The isolated anti-HBc pattern (HBsAg(−)/anti-HBc(+)/anti-HBs (−)) occurs in 7–40% of HIV-infected individuals [1, 5, 6, 9,10,11,12,13,14,15,16,17,18,19,20,21,22,23] and in most cases represents a waning host immune response to HBV infection. The presence of anti-HBc denotes a transcriptionally active reservoir that can result in HBV reactivation. Whether the isolated anti-HBc pattern is associated with greater morbidity in HIV-infected patients is unclear, but large meta-analyses have demonstrated an association with occult HBV infection (one part of the isolated anti-HBc pattern) with chronic liver disease and HCC in non-HIV-infected individuals. The isolated anti-HBc pattern is particularly relevant in HIV/HCV co-infected patients, both with respects to susceptibility to HBV infection and during DAA therapy. HBV reactivation has emerged in the era of DAA treatment of HCV infection, with varying consequences in morbidity ranging from asymptomatic infection to elevations in transaminases and/or resultant liver transplantation.

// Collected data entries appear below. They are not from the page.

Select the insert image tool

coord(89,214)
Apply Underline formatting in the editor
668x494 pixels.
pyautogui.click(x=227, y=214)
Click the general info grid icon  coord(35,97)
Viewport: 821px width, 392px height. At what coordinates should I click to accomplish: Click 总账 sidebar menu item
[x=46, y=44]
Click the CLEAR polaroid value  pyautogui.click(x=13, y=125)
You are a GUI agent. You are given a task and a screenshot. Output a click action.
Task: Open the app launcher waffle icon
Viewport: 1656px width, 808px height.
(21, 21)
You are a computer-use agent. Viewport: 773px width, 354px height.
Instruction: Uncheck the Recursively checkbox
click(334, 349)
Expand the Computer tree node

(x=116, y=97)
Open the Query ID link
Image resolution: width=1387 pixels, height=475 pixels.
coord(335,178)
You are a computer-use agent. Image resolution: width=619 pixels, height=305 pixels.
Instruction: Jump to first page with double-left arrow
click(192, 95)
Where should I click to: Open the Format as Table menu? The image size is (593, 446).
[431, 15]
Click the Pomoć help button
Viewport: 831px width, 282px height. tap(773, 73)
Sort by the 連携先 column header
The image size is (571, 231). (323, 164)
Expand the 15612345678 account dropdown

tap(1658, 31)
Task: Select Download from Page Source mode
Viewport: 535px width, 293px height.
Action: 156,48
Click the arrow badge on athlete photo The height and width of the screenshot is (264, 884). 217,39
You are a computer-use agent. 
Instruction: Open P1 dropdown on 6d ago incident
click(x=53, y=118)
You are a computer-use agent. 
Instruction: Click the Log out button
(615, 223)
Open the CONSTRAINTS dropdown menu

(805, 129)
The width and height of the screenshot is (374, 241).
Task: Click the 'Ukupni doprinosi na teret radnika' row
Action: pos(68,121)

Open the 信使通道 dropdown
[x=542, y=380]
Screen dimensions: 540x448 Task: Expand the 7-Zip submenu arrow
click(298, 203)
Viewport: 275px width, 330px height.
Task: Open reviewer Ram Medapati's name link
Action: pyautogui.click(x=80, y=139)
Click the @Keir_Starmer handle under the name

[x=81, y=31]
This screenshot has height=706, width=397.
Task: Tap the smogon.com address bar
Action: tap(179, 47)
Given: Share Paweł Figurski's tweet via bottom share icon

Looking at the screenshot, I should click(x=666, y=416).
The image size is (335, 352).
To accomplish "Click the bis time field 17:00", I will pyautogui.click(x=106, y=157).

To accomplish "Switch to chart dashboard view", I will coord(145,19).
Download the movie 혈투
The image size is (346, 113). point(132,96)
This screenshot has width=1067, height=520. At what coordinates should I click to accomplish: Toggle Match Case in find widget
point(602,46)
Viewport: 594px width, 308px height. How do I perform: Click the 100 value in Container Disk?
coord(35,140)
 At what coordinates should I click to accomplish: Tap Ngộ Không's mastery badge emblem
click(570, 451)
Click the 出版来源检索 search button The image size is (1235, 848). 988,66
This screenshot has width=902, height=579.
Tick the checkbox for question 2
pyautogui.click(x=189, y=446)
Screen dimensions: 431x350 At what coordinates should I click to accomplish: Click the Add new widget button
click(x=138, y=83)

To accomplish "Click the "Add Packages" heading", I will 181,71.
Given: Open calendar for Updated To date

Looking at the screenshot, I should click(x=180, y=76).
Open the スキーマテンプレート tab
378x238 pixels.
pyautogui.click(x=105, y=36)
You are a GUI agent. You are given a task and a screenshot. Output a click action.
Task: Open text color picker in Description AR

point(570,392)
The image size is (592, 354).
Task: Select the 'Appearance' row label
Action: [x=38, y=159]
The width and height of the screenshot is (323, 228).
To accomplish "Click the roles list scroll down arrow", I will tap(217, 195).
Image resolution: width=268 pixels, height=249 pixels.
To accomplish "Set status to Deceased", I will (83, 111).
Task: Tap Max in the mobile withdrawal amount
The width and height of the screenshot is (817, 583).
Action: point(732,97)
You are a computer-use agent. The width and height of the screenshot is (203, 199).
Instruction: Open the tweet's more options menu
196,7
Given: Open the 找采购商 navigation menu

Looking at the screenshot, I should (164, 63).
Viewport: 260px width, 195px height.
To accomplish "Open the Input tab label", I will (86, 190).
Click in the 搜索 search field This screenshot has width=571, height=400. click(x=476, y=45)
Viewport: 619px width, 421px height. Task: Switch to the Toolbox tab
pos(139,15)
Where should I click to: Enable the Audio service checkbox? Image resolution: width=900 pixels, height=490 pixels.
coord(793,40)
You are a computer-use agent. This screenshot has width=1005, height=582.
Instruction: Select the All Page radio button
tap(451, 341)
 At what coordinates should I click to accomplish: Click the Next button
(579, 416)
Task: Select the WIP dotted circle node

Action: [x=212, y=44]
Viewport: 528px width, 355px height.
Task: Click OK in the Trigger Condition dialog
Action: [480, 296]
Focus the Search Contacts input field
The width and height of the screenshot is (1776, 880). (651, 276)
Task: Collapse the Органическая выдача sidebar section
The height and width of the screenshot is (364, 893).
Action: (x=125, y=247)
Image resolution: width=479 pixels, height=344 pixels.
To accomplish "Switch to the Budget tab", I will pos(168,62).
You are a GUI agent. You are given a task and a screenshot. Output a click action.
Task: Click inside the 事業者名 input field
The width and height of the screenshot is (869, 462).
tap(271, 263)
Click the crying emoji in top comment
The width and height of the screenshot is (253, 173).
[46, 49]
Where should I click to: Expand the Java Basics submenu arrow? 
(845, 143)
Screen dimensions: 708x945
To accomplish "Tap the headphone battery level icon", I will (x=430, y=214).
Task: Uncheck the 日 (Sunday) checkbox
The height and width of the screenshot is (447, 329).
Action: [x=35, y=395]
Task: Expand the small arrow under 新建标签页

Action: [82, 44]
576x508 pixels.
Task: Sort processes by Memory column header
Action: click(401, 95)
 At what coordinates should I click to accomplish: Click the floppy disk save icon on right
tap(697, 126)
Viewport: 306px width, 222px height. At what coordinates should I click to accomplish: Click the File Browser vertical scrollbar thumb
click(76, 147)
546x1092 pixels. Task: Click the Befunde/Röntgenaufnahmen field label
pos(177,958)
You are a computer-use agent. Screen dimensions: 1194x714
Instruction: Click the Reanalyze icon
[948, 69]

Current guidelines recommended by the American Association for the Study of Liver Diseases (AASLD), and the Veterans’ Affairs recommend screening for HBsAg, HBsAb, and anti-HBc prior to consideration of treatment of HCV infection. Adherence to these recommendations and management of occult or isolated anti-HBc, as outlined here, may be essential in the prevention of HBV reactivation and subsequent morbidity that was less appreciated in the interferon era of HCV treatment.